Exercise details. Lines from the one containing "This screenshot has width=1024, height=558." through the last line of the records below are to be repeated exactly.

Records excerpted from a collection
-- -- --

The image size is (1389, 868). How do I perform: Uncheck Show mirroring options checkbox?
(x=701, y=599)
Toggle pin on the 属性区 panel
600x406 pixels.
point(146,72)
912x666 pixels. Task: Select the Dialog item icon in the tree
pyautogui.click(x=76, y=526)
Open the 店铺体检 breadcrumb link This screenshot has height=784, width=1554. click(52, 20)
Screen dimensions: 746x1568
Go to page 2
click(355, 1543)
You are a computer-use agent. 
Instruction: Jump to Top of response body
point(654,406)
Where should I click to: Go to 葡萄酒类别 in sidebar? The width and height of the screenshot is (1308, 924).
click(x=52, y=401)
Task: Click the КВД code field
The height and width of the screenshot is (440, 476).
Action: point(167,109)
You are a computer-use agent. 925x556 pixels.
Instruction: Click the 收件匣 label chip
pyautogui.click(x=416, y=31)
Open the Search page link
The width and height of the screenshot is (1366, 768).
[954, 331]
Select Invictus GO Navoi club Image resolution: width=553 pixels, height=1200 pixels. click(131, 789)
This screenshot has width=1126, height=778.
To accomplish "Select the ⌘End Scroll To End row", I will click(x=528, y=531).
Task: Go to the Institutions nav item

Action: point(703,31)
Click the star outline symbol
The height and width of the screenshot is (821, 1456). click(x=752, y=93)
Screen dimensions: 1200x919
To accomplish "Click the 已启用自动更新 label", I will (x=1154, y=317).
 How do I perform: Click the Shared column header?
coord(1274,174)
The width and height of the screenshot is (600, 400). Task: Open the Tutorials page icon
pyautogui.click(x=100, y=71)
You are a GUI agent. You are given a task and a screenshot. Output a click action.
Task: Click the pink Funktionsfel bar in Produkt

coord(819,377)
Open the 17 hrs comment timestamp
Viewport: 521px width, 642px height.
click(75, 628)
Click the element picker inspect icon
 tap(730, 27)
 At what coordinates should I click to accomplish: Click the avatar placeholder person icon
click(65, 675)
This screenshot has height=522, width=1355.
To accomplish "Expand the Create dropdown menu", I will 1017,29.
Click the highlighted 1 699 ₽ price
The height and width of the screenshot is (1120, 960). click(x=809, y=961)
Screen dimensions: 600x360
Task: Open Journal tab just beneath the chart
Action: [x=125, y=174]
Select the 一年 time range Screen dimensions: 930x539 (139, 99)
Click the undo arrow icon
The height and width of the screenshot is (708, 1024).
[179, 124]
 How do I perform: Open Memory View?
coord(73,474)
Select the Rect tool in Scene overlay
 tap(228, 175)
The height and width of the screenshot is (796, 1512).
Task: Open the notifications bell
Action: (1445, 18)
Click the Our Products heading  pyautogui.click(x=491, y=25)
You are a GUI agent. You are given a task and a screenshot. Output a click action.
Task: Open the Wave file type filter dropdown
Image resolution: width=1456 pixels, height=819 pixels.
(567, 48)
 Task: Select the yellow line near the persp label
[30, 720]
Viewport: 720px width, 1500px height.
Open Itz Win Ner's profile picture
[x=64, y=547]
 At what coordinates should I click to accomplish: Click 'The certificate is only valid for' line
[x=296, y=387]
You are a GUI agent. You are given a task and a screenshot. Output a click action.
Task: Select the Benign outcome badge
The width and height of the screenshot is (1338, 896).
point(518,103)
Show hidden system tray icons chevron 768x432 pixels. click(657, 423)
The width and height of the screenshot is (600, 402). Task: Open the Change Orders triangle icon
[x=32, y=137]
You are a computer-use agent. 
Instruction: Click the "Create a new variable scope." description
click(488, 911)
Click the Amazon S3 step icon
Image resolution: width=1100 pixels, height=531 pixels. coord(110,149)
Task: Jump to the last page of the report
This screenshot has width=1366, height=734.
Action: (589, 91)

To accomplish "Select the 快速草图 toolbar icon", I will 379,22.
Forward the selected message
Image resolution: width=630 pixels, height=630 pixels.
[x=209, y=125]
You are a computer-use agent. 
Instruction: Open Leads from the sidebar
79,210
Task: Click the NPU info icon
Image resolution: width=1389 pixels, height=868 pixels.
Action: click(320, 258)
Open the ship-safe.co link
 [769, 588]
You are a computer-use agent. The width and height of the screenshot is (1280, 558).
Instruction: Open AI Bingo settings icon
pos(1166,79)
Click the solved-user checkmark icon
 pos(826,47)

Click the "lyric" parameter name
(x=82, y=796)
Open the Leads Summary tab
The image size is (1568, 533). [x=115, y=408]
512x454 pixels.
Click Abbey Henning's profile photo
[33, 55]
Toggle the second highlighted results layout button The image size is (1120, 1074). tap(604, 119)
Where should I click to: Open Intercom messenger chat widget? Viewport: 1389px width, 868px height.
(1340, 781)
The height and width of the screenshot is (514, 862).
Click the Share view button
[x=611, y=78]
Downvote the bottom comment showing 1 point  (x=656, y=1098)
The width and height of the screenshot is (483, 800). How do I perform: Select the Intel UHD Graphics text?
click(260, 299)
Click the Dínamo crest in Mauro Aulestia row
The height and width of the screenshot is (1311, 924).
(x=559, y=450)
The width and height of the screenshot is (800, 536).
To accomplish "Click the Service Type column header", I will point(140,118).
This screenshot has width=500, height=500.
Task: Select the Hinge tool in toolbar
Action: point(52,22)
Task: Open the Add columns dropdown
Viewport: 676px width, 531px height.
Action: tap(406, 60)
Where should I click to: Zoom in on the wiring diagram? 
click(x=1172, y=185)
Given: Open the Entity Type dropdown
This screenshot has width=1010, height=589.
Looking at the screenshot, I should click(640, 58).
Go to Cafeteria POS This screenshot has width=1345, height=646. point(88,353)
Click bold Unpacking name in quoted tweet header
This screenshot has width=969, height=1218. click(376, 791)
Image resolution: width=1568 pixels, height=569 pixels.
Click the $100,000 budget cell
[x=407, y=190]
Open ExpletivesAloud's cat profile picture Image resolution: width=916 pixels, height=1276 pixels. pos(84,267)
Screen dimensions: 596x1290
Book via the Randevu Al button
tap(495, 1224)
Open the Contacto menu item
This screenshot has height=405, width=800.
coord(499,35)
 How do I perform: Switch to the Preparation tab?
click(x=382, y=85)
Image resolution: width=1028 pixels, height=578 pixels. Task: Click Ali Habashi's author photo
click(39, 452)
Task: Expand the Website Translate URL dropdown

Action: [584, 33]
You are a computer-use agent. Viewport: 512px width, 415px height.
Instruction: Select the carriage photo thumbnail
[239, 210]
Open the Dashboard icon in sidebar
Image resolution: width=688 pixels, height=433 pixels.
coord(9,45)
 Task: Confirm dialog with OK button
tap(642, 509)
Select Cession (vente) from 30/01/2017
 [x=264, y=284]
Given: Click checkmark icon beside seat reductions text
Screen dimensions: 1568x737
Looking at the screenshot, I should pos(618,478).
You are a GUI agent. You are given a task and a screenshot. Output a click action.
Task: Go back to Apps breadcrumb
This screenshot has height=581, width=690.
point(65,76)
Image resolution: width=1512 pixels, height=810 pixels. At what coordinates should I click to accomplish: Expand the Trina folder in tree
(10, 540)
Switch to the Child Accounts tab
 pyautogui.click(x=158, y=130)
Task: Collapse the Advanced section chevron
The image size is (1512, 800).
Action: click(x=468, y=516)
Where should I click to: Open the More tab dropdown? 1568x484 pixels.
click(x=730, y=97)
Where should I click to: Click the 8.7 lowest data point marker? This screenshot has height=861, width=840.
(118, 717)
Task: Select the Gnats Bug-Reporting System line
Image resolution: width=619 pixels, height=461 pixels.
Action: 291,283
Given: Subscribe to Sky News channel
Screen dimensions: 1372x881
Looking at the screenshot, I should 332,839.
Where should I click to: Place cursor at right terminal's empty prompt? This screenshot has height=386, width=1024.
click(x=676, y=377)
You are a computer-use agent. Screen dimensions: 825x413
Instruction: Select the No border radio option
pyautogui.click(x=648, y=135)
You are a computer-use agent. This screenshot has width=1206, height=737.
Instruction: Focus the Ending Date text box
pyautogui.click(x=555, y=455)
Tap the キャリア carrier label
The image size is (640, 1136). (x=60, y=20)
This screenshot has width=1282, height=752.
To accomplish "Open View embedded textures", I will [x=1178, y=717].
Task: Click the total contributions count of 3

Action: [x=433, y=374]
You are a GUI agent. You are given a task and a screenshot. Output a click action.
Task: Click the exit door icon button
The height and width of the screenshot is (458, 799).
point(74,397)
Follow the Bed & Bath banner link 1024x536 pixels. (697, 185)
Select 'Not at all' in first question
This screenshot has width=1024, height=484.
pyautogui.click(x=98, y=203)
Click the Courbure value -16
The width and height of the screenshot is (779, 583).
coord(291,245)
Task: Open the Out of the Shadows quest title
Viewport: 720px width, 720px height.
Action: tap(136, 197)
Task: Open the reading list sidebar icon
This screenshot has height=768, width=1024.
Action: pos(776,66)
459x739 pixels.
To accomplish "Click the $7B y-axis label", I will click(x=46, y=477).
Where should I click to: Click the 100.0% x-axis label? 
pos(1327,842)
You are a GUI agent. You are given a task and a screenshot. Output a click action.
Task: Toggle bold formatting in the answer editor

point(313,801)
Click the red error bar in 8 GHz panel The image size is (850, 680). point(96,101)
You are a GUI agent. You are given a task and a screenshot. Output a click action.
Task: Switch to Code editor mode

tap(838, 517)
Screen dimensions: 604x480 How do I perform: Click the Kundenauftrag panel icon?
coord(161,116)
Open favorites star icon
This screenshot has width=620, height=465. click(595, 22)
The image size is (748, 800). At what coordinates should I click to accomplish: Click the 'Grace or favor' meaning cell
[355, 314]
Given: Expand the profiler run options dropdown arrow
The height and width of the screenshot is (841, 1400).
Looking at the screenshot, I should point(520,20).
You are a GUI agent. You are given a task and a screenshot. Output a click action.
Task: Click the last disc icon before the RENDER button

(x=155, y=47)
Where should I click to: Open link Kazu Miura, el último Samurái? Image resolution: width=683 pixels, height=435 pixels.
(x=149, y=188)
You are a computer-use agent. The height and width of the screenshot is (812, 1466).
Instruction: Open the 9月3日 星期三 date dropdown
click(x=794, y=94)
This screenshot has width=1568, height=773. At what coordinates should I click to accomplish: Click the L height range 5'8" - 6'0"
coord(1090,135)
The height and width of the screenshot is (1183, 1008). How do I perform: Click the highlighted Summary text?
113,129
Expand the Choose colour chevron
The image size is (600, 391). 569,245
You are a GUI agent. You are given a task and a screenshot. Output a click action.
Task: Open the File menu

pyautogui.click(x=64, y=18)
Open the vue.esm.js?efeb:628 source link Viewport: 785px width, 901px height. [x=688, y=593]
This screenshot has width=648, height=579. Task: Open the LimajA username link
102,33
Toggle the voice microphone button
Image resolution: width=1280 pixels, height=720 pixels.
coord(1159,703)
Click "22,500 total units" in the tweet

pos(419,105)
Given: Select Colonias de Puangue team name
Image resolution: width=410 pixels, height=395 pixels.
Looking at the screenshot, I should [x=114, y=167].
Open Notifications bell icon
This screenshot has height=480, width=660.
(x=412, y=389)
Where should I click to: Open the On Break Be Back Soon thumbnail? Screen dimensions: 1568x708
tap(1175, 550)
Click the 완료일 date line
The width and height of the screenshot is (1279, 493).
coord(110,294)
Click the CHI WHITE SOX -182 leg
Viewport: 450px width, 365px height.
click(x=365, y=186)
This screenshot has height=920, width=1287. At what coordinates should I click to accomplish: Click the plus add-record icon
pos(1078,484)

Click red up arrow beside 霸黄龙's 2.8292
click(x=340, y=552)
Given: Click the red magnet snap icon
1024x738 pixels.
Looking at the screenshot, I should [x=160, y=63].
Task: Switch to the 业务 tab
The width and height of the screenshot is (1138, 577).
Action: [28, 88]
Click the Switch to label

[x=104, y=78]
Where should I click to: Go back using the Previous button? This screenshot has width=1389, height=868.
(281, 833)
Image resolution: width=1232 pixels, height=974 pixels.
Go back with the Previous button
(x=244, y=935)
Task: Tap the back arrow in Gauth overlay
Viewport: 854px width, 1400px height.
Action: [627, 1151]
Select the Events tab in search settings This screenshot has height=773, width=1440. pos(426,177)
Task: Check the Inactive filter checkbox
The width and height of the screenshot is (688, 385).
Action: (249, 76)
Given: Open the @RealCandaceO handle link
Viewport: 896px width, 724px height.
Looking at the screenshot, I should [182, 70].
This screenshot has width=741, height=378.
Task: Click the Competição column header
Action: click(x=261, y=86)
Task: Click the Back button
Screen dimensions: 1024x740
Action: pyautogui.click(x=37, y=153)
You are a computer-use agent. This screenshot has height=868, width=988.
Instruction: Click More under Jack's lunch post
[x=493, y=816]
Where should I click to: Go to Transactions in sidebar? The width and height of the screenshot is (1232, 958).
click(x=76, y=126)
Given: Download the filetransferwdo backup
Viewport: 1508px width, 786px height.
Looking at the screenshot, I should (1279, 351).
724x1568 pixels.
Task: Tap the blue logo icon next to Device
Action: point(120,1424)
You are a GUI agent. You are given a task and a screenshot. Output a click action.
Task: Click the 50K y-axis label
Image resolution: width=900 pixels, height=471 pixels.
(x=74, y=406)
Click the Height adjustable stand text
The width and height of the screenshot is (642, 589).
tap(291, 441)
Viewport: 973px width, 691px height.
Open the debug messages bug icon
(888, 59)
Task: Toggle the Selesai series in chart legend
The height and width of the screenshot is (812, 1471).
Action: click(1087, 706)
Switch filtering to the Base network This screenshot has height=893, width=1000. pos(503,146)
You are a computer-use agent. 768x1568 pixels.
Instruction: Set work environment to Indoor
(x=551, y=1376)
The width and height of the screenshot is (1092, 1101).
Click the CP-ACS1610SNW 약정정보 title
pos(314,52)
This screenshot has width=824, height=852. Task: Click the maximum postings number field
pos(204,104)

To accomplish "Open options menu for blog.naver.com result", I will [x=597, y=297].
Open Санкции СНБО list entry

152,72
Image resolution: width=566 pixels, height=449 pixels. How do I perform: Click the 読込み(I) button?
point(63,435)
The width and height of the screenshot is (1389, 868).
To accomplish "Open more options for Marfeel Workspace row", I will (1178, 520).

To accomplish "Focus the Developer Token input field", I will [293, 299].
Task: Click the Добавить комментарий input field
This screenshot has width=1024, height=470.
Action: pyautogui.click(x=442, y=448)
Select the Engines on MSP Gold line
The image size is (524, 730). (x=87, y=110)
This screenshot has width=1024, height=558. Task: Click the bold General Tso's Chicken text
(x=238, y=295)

-- -- --

Result of this task.
This screenshot has width=1024, height=558. Task: Click the bold General Tso's Chicken text
(x=238, y=295)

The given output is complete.